Dave Hrycyszyn

2014-05-25 10:00:00 +0100

Streaming Twitter into Spark

I mentioned during the introduction to this series that Spark is more than a faster Hadoop. Besides batch processing, it can also operate on very large streams of incoming data, potentially combining and transforming multiple streams in realtime. While it’s doing this, it can do running calculations on the information it’s seen in the stream thus far, or save transformed stream(s) into Resilient Distrbuted Datasets (RDDs) or into the Hadoop Distributed File System (HDFS).

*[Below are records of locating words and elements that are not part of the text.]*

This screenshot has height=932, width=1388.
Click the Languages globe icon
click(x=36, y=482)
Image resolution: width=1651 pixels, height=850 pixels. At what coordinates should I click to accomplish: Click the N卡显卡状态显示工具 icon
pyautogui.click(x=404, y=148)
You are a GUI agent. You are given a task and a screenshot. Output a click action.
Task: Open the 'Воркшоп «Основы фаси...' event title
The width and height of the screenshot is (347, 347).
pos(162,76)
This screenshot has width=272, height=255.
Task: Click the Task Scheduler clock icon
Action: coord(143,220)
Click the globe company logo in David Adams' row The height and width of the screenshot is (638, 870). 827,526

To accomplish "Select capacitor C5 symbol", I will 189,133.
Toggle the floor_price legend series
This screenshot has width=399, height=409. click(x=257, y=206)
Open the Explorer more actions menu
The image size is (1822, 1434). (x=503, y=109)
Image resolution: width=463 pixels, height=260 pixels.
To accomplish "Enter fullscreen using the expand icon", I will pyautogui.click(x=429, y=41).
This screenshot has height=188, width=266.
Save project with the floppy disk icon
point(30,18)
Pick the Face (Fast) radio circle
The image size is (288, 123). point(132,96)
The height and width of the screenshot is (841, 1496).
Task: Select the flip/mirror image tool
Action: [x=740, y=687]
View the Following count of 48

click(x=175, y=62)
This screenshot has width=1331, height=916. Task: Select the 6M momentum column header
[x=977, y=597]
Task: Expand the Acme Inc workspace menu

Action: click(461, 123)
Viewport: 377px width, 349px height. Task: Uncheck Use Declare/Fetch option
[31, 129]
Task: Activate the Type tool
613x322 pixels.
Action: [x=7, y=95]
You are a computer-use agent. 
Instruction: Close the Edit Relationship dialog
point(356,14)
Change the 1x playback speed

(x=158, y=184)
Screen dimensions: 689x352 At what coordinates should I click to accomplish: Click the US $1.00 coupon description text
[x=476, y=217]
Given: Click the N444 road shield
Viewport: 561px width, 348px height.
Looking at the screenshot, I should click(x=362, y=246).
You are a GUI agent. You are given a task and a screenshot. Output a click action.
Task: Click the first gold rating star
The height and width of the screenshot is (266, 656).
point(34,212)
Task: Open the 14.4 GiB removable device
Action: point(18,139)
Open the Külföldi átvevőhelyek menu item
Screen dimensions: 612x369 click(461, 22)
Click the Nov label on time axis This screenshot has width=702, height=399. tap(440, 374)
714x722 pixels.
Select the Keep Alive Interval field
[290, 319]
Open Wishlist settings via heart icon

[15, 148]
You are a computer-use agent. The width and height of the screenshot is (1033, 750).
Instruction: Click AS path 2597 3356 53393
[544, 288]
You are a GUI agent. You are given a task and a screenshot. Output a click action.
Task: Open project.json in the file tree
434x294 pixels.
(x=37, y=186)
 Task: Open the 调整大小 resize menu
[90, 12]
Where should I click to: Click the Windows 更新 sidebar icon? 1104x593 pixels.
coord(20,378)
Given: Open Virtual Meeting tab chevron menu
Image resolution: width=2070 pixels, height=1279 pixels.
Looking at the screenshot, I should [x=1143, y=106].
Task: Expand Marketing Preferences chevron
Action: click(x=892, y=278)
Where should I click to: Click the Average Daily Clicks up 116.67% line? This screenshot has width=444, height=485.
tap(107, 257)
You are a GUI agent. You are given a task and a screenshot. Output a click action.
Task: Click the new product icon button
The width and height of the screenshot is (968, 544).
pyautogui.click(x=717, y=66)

Spark Streaming can operate on a wide variety of streaming data sources in many formats. Built into Spark is the capability to monitor:

  • any HDFS compatible filesystem
  • raw TCP sockets

You can also add additional libraries to access these data sources:

  • The Flume data transport framework
  • The Ganglia grid monitoring system
  • The Kafka distributed messaging system
  • The MQTT “internet of things” pubsub protocol
  • Twitter’s streaming API
  • ZeroMQ message queues

If the system you need to integrate isn’t on this list, you can roll your own integration. Use one of Java’s existing libraries to ingest from whatever format you want, then translate it into something Spark already understands. Java/Scala offers a huge selection of rock-solid libraries for pretty much every conceivable integration case.

Let’s try out Spark streaming. Twitter is a readily available data source, so we’ll use that - but keep in mind that we can use the same techniques on any incoming data stream, or multiple streams.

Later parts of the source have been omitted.